### [ASSIGNMENT]
Go through the data below. List every line that holds the word "computer".

☆ ☆ ☆ ☆

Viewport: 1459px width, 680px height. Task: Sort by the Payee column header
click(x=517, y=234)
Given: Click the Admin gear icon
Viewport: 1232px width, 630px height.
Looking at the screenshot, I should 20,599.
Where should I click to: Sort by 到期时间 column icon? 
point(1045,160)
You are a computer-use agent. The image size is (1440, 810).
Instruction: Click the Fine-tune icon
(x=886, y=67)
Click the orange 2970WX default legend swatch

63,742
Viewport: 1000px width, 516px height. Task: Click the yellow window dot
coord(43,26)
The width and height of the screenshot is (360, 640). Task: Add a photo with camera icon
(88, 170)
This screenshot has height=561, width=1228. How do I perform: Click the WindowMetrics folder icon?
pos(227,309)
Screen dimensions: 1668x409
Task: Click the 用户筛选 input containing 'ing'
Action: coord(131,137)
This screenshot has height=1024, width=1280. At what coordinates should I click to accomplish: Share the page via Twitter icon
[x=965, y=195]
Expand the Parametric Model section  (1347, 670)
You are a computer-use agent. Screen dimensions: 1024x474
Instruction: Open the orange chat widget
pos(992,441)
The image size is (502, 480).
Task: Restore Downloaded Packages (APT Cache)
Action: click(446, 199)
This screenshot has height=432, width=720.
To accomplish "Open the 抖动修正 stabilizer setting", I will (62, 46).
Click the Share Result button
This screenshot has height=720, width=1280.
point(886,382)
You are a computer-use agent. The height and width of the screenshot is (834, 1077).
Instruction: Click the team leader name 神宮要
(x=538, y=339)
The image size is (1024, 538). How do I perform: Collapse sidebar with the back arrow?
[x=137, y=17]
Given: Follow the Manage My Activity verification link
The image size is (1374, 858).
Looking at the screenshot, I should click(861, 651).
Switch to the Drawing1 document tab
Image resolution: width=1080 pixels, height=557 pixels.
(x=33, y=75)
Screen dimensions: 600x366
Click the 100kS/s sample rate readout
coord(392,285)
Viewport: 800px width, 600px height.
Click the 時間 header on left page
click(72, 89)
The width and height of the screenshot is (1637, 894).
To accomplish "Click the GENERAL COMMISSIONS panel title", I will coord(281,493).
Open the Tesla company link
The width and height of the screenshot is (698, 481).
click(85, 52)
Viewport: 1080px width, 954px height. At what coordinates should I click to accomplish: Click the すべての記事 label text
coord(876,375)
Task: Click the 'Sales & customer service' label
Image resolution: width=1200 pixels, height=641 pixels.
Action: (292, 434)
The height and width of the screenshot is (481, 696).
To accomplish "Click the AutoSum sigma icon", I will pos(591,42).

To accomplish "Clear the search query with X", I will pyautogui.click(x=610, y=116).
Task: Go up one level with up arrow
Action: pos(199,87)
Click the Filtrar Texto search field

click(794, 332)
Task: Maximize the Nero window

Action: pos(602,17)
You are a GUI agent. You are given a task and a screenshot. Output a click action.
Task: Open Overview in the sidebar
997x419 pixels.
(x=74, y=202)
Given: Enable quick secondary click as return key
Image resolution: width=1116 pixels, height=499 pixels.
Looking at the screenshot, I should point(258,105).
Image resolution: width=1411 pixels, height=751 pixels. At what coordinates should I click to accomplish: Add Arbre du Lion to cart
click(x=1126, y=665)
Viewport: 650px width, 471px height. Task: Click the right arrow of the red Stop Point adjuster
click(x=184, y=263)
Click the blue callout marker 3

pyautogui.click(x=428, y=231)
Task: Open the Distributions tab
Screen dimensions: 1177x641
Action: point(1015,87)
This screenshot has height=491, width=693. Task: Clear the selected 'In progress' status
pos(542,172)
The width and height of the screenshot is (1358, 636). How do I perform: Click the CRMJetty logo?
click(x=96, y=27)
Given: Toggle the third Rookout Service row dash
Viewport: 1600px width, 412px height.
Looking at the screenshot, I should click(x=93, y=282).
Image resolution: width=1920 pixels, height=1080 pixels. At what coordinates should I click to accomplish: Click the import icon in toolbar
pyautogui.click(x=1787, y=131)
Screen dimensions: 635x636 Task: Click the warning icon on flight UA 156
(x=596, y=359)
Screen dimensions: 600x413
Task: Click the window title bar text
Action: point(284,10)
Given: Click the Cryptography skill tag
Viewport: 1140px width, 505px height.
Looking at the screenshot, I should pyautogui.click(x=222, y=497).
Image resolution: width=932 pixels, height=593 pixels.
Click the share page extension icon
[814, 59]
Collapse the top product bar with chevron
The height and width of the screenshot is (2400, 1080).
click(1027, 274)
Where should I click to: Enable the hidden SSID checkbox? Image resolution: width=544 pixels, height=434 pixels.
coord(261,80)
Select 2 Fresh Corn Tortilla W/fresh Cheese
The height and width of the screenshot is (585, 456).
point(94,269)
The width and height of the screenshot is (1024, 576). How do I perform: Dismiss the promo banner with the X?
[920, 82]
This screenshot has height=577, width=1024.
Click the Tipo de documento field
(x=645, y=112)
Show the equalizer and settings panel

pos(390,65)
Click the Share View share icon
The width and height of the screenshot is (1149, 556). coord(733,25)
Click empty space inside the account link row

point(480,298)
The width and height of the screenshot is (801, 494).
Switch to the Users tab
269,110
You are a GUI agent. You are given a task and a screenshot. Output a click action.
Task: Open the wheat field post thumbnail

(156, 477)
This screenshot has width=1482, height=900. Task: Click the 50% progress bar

☆ ☆ ☆ ☆

### [REPLY TO THE EXERCISE]
You are a computer-use agent. The image size is (1440, 810).
You are a computer-use agent. Screen dimensions: 1024x474
You are a computer-use agent. The height and width of the screenshot is (834, 1077).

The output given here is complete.